Organic Valley and Happy Egg Company are perhaps the two most-recognized brands in this category. On these farms that produce three-egg-rated products, the operations resemble a small, family-run farm. There is meaningful and easy outdoor access for the chickens. The minimum outdoor space as defined by true, organic standards are met.

Four Eggs

Like a mother extolling her sedentary, video-game playing kids to go outside, on these farms, the chickens are actually encouraged to forage for grubs and worms in the great outdoors. Pasture that the chickens roam around in is rotated and/or there are several chicken runs for them to fly the coop. 

Five Eggs

Just as regenerative farms are considered beyond sustainable, these exceptional, truly eggsellent farms go beyond organic.
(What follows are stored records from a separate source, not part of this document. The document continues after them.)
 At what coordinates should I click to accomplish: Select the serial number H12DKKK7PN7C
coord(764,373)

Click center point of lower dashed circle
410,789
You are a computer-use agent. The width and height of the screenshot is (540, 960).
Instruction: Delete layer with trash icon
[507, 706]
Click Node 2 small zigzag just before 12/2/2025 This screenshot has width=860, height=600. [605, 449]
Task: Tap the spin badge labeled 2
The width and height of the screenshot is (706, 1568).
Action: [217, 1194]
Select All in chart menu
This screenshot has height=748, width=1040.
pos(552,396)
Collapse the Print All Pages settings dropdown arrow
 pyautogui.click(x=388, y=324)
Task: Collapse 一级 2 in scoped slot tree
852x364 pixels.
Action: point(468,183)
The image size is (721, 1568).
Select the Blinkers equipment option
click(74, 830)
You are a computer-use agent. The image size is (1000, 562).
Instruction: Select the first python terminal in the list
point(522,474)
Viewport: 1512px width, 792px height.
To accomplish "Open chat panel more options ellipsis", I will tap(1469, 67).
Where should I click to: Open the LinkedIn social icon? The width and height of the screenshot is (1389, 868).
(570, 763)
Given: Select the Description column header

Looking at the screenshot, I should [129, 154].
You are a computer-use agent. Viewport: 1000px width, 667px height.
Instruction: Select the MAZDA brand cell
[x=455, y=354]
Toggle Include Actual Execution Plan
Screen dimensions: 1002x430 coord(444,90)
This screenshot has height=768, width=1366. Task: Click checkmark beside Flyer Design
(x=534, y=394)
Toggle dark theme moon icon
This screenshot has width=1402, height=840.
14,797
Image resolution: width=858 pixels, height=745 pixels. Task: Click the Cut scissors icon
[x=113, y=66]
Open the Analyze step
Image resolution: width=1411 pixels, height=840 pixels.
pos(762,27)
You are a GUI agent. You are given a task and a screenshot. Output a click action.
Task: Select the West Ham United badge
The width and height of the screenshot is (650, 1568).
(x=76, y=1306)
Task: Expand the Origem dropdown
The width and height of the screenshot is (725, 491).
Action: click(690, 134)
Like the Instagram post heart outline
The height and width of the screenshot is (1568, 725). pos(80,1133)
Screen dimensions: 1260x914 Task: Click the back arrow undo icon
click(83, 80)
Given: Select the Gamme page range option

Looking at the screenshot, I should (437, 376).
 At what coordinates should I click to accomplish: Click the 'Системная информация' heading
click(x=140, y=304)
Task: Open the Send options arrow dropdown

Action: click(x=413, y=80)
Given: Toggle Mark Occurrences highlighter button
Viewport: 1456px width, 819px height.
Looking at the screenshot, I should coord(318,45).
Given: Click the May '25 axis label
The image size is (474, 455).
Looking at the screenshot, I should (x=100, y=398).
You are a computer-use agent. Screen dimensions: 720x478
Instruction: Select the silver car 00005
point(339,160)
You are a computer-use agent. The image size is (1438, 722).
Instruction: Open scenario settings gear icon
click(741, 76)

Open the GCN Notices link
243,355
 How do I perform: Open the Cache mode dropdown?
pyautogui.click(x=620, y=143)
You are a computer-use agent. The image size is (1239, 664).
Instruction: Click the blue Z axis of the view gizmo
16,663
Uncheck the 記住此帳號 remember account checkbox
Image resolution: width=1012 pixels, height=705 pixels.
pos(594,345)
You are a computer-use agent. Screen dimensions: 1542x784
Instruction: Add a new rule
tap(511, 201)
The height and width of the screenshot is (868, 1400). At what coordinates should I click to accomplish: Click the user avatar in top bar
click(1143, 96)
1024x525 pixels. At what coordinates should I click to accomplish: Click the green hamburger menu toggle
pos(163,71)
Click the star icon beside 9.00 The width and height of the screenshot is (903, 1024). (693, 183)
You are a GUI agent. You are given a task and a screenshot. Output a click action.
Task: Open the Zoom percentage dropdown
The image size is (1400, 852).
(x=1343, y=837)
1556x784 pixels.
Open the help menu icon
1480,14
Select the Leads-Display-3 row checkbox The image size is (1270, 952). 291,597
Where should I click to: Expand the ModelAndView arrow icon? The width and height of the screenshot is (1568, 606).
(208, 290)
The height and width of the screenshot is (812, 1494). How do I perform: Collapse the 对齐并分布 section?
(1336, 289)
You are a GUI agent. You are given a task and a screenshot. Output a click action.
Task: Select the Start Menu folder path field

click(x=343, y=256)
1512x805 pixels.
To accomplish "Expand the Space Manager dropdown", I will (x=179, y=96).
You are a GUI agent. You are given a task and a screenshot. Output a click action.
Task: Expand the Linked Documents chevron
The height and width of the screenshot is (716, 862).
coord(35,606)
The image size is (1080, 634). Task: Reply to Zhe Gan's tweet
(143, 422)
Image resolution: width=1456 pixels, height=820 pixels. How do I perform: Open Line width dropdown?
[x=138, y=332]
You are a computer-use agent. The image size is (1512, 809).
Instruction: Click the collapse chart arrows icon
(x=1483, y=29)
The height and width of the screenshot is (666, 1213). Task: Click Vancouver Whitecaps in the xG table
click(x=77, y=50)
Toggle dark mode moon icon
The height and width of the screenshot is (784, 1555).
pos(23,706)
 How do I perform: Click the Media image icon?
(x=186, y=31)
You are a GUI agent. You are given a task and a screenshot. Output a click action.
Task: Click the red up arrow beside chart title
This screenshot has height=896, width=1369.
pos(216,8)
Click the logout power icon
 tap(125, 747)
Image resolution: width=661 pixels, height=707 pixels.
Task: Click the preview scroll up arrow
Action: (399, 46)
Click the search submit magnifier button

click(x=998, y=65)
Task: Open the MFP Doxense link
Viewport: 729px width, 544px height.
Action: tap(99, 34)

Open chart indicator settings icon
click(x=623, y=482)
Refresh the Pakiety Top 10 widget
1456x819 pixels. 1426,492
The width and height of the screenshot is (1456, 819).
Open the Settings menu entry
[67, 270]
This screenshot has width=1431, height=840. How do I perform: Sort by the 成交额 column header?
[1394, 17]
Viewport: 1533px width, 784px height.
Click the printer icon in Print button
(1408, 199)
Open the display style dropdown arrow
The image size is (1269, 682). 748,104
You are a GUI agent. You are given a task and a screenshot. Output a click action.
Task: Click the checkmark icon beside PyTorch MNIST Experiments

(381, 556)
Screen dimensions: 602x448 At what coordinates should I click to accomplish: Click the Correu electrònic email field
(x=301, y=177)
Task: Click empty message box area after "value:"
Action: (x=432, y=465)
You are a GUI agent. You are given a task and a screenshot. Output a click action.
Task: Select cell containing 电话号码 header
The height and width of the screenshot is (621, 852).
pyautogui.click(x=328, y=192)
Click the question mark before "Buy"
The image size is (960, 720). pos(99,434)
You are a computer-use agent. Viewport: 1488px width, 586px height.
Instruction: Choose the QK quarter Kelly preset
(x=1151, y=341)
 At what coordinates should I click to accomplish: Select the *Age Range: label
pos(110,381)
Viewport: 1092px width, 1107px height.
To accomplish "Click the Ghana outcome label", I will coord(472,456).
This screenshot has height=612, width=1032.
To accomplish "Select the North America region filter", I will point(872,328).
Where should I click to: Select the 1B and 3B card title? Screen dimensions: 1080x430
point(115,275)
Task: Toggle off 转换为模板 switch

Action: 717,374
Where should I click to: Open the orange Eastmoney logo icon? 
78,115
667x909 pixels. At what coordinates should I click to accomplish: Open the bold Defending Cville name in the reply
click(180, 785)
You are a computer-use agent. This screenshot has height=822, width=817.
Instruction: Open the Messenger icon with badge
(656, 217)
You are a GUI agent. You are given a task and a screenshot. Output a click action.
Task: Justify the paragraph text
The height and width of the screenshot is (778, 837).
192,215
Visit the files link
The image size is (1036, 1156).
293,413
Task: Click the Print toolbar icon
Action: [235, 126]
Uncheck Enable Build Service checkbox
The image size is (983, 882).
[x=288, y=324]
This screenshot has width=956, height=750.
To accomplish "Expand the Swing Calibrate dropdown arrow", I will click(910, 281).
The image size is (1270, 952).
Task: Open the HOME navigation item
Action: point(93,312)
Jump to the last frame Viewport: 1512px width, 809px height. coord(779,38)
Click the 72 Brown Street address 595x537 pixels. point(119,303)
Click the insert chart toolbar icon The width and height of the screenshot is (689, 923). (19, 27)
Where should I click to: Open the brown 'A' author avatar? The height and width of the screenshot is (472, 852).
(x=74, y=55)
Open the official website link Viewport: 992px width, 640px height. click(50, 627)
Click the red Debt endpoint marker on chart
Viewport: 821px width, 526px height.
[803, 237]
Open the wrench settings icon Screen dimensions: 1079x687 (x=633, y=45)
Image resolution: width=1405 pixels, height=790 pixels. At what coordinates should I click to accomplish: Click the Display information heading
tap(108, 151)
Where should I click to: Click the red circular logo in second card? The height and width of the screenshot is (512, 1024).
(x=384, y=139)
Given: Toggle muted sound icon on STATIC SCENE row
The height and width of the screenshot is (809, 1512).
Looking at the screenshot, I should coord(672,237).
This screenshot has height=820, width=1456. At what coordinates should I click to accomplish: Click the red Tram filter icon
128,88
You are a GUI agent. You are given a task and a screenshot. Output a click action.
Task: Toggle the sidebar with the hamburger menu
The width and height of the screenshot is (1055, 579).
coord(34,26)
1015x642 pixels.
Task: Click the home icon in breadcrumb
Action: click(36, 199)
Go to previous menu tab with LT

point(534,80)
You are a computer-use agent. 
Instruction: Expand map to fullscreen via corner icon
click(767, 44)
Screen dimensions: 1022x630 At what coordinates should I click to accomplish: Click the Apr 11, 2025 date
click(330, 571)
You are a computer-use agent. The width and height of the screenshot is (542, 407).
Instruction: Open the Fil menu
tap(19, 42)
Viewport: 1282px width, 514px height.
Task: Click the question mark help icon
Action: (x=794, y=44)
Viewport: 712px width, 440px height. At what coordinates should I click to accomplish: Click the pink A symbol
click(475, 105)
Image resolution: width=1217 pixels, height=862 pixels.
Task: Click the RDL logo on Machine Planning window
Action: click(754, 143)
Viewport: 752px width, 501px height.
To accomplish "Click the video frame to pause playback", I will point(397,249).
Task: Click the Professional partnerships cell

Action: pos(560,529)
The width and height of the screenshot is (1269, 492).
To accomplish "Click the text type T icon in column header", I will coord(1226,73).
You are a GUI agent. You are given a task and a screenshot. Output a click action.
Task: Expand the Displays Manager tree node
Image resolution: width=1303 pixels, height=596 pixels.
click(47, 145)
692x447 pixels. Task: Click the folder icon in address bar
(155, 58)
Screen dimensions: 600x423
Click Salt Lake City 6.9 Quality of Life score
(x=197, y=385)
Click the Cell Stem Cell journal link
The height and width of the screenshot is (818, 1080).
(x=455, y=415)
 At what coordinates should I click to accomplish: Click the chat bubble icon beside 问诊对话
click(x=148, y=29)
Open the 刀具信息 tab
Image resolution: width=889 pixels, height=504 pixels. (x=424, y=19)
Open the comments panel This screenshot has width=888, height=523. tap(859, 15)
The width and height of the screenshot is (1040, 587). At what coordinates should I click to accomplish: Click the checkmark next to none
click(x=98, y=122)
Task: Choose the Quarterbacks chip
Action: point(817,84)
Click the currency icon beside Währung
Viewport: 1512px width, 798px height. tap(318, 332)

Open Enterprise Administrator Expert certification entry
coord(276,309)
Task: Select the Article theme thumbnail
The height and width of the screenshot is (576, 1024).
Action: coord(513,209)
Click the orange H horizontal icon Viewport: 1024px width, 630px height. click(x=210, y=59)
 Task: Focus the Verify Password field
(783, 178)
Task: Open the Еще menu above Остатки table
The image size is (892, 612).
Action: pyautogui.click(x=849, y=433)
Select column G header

Here, these family-run farms are well-managed, rotated pastures. The brand name of the eggs reflects the family farm name even if it’s sold at a big supermarket. The housing for the hens is like a 5-star hotel. 


I won’t stop shopping at Trader Joe’s. My gosh do I love the cauliflower crust pizza! But I will try my best to fork over 4 or 5 extra bucks each week when I go to my local farmer’s market for eggs. Hopefully, Trader Joe’s will contract with at least a 3-egg-rated vendor. From now on, when I buy eggs, I won’t settle for anything less than a 3, just like the number of eggs in my omelette.